Elbette. Bakınız, uzun süreli mi kısa süreli mi kuracağız? Kısa süreliyse hangi tarihe göre kurulacak. Bir koalisyon mu azınlık hükümet mi olacak? Başbakanı kim olacak? Kısa süreli hükümet seçimlere kadar, yani bir erken seçime kadar hangi takvimden anlayıştan yola çıkacak? Bunları düşünür, aklımızı egemen kılıp, kuracaktık niye kurmayalım.

Biz hiçbir zaman kişisel çıkarlarımızı düşünmedik. Bizim koalisyon kurma gücümüz vardı. Parlamentoda sadece bir siyasal parti bütün partilerle görüşebiliyor, o da CHP. Şu tabloyu sizin önünüze koyayım. Sayın bahçeli de Demirtaş da diyor ki. Koalisyonda mutlaka CHP olmalıdır. Niçin? Çünkü CHP’ye güveniyorlar. CHP’nin çaba harcayacağını çok iyi biliyorlar.

Bir kişi istemiyordu bunu. O kişi iradesiyle Adalet ve Kalkınma Partisi’ni baskı altına aldı. Açıkça kuramazsınız dedi. Şimdi tekrar seçime gidiyoruz. Soru şu, seçim yapmadık mı? Yaptık. Koalisyon kurulması gerekmiyor mu? Milli iradeye göre gerekiyor.
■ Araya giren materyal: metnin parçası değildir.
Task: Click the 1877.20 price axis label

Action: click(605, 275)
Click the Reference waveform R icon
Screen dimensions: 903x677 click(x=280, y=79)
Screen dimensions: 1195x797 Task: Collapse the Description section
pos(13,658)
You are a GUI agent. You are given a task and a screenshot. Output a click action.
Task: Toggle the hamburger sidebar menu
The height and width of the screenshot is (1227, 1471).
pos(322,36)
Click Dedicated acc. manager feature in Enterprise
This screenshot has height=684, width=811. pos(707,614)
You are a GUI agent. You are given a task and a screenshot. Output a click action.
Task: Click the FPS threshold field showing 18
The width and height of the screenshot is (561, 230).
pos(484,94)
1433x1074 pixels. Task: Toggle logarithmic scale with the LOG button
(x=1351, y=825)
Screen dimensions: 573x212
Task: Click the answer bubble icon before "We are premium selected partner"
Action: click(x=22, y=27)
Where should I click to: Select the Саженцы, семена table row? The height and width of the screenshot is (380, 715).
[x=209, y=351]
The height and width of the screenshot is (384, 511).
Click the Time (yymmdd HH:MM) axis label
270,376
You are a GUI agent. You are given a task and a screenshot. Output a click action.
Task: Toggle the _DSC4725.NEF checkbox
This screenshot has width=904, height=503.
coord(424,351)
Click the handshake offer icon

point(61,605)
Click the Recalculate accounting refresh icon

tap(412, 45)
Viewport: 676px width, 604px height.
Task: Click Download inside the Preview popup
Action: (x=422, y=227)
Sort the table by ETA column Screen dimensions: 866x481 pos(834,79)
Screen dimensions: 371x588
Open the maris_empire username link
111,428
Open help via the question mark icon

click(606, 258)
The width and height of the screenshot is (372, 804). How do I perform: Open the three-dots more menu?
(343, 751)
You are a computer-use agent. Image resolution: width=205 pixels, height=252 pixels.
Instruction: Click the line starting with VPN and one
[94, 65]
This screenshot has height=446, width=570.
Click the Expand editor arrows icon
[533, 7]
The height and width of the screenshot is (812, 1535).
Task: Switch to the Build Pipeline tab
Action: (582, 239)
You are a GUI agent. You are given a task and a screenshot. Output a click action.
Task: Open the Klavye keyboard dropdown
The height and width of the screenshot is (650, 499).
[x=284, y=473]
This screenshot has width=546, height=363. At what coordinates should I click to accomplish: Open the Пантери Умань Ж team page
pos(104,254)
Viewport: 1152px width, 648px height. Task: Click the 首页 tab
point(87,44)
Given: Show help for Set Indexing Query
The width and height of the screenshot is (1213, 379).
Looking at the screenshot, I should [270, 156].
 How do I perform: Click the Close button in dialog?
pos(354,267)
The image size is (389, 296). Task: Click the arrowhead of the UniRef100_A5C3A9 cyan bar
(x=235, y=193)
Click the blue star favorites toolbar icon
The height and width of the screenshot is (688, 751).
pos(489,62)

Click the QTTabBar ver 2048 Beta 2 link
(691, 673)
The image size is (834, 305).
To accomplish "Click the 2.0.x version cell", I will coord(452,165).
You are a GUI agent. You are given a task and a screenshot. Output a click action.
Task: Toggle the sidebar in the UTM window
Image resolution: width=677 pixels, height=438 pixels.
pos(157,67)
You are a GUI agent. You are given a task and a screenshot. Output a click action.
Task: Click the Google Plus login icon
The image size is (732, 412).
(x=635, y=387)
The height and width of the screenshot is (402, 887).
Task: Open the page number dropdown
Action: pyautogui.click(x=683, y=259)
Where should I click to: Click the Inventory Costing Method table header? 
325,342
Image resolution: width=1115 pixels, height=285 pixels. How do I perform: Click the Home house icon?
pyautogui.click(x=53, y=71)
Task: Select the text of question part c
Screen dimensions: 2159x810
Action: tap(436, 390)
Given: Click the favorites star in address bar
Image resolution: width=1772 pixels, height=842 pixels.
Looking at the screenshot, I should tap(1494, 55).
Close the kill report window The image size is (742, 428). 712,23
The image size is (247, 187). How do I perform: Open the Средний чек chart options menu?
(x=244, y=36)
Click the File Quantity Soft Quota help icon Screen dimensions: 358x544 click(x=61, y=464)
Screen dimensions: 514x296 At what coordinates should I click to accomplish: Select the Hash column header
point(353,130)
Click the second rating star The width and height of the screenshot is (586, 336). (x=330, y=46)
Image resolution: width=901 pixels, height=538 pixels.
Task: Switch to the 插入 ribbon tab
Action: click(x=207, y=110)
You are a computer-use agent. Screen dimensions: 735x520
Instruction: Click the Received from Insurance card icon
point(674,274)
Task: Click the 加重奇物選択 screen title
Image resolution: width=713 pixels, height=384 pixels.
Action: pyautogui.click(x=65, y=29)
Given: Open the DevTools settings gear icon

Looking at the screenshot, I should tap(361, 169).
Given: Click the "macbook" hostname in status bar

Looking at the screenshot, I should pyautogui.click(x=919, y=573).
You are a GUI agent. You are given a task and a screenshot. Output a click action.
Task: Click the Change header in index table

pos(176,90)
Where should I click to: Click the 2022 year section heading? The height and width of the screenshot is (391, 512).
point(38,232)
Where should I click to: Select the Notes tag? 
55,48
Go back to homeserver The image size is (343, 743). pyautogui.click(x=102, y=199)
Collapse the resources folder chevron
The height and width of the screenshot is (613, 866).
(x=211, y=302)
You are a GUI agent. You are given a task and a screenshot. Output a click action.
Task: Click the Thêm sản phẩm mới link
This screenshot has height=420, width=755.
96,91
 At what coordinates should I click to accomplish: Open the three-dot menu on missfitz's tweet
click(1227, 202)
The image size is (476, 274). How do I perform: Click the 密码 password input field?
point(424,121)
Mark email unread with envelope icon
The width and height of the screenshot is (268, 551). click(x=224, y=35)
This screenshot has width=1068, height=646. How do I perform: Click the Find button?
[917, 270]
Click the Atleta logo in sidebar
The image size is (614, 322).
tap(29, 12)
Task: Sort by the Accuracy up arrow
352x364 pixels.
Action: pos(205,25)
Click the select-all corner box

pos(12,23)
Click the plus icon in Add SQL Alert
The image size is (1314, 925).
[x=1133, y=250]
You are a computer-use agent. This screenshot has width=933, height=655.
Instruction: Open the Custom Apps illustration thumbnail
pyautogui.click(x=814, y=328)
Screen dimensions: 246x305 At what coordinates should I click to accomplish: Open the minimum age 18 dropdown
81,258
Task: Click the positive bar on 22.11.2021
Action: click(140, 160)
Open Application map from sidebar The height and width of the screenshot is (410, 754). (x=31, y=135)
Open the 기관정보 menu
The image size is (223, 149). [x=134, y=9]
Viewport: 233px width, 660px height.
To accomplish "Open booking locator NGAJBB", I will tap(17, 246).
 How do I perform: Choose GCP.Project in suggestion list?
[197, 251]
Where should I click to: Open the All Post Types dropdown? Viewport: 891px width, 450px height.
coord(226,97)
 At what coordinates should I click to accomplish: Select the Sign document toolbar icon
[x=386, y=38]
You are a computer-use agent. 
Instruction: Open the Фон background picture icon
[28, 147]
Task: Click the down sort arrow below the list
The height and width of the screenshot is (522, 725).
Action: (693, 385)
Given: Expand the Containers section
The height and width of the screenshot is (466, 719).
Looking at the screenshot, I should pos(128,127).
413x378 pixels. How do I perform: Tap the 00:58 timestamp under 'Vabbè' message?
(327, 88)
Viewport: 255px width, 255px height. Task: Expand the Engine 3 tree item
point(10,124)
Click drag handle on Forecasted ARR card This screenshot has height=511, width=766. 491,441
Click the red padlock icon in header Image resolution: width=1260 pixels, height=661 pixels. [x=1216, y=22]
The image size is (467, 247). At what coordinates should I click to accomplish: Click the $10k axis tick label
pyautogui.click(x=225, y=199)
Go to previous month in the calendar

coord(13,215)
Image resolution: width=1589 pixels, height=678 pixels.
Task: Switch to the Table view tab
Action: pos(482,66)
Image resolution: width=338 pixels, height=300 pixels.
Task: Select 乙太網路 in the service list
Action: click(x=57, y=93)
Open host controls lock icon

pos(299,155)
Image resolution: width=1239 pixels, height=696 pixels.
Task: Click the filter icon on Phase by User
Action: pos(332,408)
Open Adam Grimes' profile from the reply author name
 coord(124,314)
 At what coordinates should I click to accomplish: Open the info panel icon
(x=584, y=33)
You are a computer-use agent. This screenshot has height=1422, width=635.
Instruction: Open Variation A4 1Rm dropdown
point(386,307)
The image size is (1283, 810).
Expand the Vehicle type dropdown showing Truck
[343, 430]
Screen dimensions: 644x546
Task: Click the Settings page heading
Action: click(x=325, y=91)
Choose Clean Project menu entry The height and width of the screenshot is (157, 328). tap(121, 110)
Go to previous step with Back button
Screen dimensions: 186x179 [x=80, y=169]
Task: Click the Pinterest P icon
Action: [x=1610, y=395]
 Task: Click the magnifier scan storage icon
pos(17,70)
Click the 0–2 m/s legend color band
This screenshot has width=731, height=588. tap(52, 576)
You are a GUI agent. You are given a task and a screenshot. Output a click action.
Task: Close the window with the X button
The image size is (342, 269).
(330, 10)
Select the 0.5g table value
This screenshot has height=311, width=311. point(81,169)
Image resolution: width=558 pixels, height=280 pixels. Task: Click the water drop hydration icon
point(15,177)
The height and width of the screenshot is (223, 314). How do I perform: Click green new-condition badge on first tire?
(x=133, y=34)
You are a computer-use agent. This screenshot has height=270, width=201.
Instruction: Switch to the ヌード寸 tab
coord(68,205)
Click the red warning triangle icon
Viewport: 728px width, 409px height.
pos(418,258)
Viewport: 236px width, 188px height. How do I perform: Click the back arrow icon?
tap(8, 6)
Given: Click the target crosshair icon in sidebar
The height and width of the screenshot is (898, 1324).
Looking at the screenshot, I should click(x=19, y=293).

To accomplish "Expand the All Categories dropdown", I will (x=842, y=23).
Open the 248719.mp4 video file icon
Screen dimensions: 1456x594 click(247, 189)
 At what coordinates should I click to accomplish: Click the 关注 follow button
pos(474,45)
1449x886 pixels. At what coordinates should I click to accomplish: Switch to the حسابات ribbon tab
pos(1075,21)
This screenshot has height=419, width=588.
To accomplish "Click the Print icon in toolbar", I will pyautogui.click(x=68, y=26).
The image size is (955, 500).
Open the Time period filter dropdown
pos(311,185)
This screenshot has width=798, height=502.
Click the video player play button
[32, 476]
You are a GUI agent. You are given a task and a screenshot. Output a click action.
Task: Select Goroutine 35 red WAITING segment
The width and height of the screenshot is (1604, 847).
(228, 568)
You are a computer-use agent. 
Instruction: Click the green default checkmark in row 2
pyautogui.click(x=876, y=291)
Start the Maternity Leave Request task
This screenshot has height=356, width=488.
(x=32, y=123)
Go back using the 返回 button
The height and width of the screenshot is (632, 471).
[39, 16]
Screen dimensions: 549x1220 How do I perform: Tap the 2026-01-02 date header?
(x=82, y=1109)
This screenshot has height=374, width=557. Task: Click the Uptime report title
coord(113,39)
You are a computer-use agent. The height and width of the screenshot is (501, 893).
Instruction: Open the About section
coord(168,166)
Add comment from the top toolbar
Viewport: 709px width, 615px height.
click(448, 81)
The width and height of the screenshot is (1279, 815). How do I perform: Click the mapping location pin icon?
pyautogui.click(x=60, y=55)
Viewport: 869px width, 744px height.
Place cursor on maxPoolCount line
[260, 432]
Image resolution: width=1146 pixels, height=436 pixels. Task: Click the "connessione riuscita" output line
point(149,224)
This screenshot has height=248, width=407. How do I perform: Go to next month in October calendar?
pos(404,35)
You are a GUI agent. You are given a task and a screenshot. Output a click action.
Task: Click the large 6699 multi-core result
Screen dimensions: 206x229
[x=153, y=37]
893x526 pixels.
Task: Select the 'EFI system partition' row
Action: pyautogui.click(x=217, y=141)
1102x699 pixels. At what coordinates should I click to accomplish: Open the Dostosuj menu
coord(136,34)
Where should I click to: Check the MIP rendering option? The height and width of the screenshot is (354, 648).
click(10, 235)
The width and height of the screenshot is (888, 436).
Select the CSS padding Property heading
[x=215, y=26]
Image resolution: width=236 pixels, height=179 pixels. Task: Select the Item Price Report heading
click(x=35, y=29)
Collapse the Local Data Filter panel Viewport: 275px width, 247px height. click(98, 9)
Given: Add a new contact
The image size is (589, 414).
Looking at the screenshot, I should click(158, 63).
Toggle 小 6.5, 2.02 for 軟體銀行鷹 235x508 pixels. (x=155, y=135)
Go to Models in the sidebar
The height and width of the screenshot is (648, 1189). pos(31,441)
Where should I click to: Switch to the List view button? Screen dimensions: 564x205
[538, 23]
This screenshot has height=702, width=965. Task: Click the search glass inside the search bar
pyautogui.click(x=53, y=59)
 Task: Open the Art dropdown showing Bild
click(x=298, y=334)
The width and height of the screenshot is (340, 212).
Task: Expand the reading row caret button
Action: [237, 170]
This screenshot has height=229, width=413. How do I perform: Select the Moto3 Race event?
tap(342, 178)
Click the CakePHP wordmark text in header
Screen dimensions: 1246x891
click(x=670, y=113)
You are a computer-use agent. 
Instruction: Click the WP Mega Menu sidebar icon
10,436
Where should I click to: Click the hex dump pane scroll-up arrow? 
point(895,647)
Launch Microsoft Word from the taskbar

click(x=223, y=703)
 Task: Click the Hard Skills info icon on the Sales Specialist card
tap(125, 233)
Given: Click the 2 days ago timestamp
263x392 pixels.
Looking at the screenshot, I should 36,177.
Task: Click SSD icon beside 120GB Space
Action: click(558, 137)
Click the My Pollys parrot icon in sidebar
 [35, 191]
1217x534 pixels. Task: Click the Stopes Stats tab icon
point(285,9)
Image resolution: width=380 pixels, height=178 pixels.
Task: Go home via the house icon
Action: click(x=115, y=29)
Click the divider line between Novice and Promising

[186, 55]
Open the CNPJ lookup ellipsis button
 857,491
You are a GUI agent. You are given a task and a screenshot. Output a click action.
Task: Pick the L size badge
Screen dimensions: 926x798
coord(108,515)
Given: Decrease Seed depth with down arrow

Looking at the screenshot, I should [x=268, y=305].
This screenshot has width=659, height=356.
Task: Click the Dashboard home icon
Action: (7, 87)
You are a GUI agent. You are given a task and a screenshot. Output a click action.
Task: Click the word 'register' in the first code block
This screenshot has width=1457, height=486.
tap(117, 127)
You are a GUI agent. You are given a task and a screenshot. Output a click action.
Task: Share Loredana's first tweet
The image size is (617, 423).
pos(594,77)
Eğer siyasi partilerin liderleri koalisyon kuramamışlarsa, bu vatandaşın demesi lazım ki, benim irademi niye çiğnedin? Beni neden tekrar sandığa götürüyorsun arkadaş sen. Tek istisnası biziz. Biz elimizden gelen her türlü çabayı gösterdik.

"CHP KAÇTI DİYENLER..."

Biz sorumluluktan kaçsaydık “gelin 4 yıl hükümet kuralım” demezdik. Bir bakan düşünün atama dahi yapamıyor. Bu kabinede olmak ne demektir. Biz tekrar seçime neden gidiyoruz. Millete diyoruz ki “sen oy verdin ama biz bunu kabul etmiyoruz. Bizim dediğimiz olana kadar seçim olacak.”

Biz baştan Sayın Davutoğlu ilk geldiği gün ne söylediysek en sonunda da onu söyledik.
Biz partiyi kişisel çıkarı düşünmeden ülkeyi düşünen bir anlayışla yola çıktık.
Çıkıp bir bakan biz 2 ayda şu sorunu çözeceğiz desin. Hangi sorunu çözecekler.
Bir siyasi parti sorunları çözmek için hükümette yer alır. Sorunları çözmek için değil ertelemek için biz bir hükümette yer almayız.

 MHP İLE HDP NASIL BİRARAYA GELECEKTİ?

Ben öyle bir cümle kullanmadım. Bahçeli’yle konuşurdum. İkna etmeye çalışırdım. Kendilerinin seçim bildirgesindeki hedefler var, koyardık masaya. Hangilerini Mart’a Nisan’a kadar yapalım. Bunların hepsini yapabilirdik. 17-25 aralık dosyalarını masaya koyabilirdik. Biz açıkça, emekliye iki maaş ikramiye. Kesinlikle yapabilirdik. Asgari ücreti yapabilirdik. Bunların hepsini yapabilirdik.

Derse ki sayın bahçeli, efendim 17-25 aralığı da mutlaka çözelim. Hay hay, ama hukukun üstünlüğü çerçevesinde. Bunları anlattığımız zaman elbette Sayın Bahçeli’nin itiraz edecek bir şeyi olursa dinlerdik onu. Bizim koalisyon yada azınlık hükümeti kurma şansımız daha yüksekti. O şans verilmedi, bilinçli olarak verilmedi. anayasa çiğnendi, teammüller çiğnendi verilmedi.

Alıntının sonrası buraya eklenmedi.